それ以上の意味は、私たちの間に存在するというのだろうか。
ただ、そこに彼がいるから求めていた。
彼を求める私がいたから、彼は受け入れた。
それだけのことではないか。
手を伸ばしても届かない距離にいるならば、もう求めることもないのだろう。
この時間を、彼の体温を。
そして、この部屋から私が消えても、彼は今までと何一つ変わることなく暮らしていくのだ。
私がいなくなったこのベッドで、今まで通り女を、真奈美を抱くのだ。

「悠ちゃんは、彼とは結婚しないよ。

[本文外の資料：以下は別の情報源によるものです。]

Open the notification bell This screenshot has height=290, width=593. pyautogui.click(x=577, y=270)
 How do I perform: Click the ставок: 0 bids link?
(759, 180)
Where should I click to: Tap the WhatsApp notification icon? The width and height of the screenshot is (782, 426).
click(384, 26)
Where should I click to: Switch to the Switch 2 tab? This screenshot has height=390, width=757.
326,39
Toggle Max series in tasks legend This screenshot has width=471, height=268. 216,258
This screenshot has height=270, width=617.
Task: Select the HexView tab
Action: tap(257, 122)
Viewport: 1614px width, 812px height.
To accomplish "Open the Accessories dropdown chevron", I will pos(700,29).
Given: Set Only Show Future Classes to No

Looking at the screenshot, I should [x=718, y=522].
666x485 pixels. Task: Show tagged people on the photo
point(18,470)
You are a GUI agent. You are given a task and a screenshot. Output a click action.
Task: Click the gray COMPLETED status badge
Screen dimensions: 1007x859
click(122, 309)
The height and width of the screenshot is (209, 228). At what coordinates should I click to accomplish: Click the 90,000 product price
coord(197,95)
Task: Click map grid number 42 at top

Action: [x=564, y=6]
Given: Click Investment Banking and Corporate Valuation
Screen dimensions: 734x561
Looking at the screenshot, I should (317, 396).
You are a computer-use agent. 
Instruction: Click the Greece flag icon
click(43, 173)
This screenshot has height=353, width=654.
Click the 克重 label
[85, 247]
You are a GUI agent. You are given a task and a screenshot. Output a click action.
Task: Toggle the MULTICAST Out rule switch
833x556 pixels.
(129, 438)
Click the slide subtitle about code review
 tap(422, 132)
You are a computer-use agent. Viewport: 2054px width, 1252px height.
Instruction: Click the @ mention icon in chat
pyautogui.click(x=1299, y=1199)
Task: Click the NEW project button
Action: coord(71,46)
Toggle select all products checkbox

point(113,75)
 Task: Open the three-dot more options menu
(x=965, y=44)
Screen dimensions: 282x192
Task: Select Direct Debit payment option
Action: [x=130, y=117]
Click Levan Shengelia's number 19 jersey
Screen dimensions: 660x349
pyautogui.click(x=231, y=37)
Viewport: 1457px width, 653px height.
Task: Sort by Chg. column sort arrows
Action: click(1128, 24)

」

初めて会った夜に、彼が言った言葉を思い出す。
うそつき・・・。
私は、あなたの手が届かない遠い場所へと行くじゃないの。
もうすぐ、会えなくなるのよ。
こうして抱き合うことなど、できなくなるのよ。

軽く瞬きをすると、私の頬を熱いものがすっと落ちていった。
彼が少し驚いたような顔をして、それを優しく指で拭う。

私は、泣いているのか。

自分がどうして涙を流したのか、よくわからなかった。
何がこんなに、心を揺らしているのだろう。
彼は、何も言わず私をじっと見つめている。
喉の奥に、熱くて苦しい塊がぐっとこみ上げてくる。

「もう一度、抱いて?」
やっと搾り出した声は、掠れて力のないものだった。
彼はそっと私を抱きしめ、そのままシーツの上へと私を押し倒す。
彼と唇を重ねながら、部屋に流れる音楽に耳を澄ませる。
彼の息遣いの向こう側に聴こえる、ピアノとドラムと女性ボーカル。

真奈美よりも、誰よりも淫らな顔で彼を見つめたい。
そして、いつもよりずっと甘い声で喘いでやるのだ。

この曲を聴くたびに、私の身体を、肌を、体温を、手触りを。
何度も思い出せばいい。

彼にとっては、ほんのかすり傷程度の思い出だったとしても、いつまでもその傷が疼き、癒えなければいい。
この曲を聴くたびに、ほんのわずかでもその傷が痛み、血を流せばいい。

私は、彼の愛撫を受けながら、サイドボードの上の置物をじっと見つめていた。

あんたを抱きながら、彼は私を思い出せばいい。
私の中で果てた、その快感を思い出せばいいのに。

私は再び軽く目を閉じて、彼の背中を強く抱きしめていた。